John Romkey provided you an excellent answer. I am adding this just to provide another perspective, hopefully complementary.

Interrupts are meant to handle the most time-critical tasks. Those tasks that cannot wait for the next loop() iteration, such as counting a pulse from an encoder, or getting a byte out of the UART receive buffer. If you delay them too much, they may miss their deadline, resulting in unreliable operation of the whole program (counter missing pulses, UART missing bytes...).
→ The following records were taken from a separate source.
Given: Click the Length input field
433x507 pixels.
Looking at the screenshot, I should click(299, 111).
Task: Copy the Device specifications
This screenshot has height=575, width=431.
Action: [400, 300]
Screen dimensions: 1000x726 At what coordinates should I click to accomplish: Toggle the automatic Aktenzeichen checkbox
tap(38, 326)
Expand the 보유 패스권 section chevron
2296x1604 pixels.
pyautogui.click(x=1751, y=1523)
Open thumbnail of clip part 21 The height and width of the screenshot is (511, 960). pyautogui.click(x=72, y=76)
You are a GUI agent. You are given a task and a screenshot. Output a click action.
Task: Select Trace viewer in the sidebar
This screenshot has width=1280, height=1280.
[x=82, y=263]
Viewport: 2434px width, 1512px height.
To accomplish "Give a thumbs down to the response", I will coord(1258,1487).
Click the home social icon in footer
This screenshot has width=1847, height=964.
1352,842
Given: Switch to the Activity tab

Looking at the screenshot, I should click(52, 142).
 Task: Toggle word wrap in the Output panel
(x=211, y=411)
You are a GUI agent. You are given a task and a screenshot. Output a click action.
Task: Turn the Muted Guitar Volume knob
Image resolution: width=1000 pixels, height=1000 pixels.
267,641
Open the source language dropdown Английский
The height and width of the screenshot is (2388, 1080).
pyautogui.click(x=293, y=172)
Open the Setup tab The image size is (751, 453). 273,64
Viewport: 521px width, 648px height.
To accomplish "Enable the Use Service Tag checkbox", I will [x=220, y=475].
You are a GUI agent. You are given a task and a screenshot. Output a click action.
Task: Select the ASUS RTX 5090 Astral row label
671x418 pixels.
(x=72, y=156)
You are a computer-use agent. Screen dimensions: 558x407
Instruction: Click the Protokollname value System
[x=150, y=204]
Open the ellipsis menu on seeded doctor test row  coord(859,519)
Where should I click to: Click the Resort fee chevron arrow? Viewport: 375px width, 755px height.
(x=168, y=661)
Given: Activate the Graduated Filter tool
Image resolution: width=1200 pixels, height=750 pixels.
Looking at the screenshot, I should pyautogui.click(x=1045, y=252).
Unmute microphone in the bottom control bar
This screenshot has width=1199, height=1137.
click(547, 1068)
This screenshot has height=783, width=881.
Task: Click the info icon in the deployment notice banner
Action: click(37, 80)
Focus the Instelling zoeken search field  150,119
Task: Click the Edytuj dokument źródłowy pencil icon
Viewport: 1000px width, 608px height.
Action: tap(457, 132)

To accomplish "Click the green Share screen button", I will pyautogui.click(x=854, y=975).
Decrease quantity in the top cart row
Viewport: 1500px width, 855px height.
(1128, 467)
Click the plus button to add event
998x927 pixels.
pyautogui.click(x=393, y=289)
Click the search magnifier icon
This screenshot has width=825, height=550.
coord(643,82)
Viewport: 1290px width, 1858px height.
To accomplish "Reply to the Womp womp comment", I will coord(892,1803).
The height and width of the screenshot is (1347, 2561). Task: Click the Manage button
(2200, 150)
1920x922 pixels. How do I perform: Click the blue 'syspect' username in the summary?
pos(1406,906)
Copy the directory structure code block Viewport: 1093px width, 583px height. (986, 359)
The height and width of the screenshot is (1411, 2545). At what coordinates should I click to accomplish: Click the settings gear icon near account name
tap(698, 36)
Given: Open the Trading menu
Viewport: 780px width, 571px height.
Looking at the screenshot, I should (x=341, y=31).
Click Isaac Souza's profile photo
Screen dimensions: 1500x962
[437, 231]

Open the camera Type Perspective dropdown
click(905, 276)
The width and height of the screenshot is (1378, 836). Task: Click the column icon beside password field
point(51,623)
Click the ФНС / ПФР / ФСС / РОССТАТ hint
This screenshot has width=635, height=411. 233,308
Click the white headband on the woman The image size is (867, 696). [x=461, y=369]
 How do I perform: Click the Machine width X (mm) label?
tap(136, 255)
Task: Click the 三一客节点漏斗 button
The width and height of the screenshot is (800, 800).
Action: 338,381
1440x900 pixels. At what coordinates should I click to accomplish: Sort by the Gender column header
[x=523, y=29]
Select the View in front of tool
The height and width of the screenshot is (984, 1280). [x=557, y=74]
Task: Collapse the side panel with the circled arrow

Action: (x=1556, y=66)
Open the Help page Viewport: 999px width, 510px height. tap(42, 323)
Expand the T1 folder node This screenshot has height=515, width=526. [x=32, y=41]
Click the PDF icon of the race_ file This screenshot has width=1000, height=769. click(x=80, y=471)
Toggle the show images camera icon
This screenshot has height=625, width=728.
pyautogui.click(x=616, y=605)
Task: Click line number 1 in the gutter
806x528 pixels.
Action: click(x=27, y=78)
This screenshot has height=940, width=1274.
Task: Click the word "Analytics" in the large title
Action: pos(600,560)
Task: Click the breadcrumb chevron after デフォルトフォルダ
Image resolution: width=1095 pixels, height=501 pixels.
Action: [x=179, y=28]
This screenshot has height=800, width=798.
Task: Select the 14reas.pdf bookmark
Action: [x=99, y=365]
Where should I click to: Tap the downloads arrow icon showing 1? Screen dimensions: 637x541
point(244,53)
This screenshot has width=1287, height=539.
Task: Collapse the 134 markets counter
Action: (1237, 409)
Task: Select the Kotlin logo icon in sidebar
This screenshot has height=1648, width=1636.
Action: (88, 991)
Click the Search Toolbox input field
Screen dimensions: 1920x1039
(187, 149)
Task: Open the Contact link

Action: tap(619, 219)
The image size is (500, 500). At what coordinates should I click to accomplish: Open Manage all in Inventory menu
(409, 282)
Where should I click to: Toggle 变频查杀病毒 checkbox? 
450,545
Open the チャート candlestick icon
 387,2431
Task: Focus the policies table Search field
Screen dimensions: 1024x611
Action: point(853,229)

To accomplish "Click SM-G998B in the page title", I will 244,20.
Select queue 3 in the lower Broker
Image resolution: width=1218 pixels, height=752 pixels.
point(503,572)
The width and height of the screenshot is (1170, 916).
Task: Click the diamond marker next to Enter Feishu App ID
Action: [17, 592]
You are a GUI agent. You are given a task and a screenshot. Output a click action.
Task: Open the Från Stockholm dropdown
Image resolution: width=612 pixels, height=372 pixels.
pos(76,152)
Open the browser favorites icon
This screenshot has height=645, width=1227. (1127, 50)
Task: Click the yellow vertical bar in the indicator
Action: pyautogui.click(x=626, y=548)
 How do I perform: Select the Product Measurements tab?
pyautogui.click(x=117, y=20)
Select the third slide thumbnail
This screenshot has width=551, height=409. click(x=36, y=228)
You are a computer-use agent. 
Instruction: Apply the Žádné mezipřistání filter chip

Sometimes you have a piece of code that cannot afford being interrupted. Maybe it is extremely time-critical, like the generation in software of a pulse that is exactly 0.5 μs wide. More commonly it will be reading data from memory that is being modified by an interrupt handler, and you don't want that data to be modified in the middle of the read operation. Such pieces of code are called critical sections, and you keep them safe in between noInterrupts() and interrupts(). If an interrupt request fires while the program is running a critical section, the request is put on hold and serviced only when the critical section is done. This adds some latency to the interrupt which, if excessive, can lead to the interrupt missing its deadline. This is the reason critical sections should be kept as short as possible.

You have been told that interrupt handlers should be kept as short as possible, but I am not sure you know why it is so. The fundamental reason is that interrupt handlers are themselves critical sections. While a handler is running, other interrupts are blocked. On some architectures (notably not AVR, I don't know about the ESP), only interrupts of lower priority are blocked, but it is still an issue. The rationale for keeping those handlers short applies equally to any critical section.

Now, just to provide an example of the sort of bad things that can happen if you block interrupts unnecessarily, consider this piece of code:

noInterrupts();
Serial.println("Inside critical section.");
interrupts();

What this does is put the string "Inside critical section." in a software buffer. Not a huge task you may say. Actually pushing the bytes out to the UART is the job of an interrupt handler, triggered by the UART when it is ready to accept a new byte. But then what happens if there is not enough free space in the buffer for the string? In this case, Serial.println() waits in a busy loop. It waits for the interrupt to move bytes out of the buffer and make space for the new string. But wait, we have just disabled interrupts... See the problem? This is the reason it is generally advised to never Serial.print() inside an interrupt handler. The same applies to any critical section.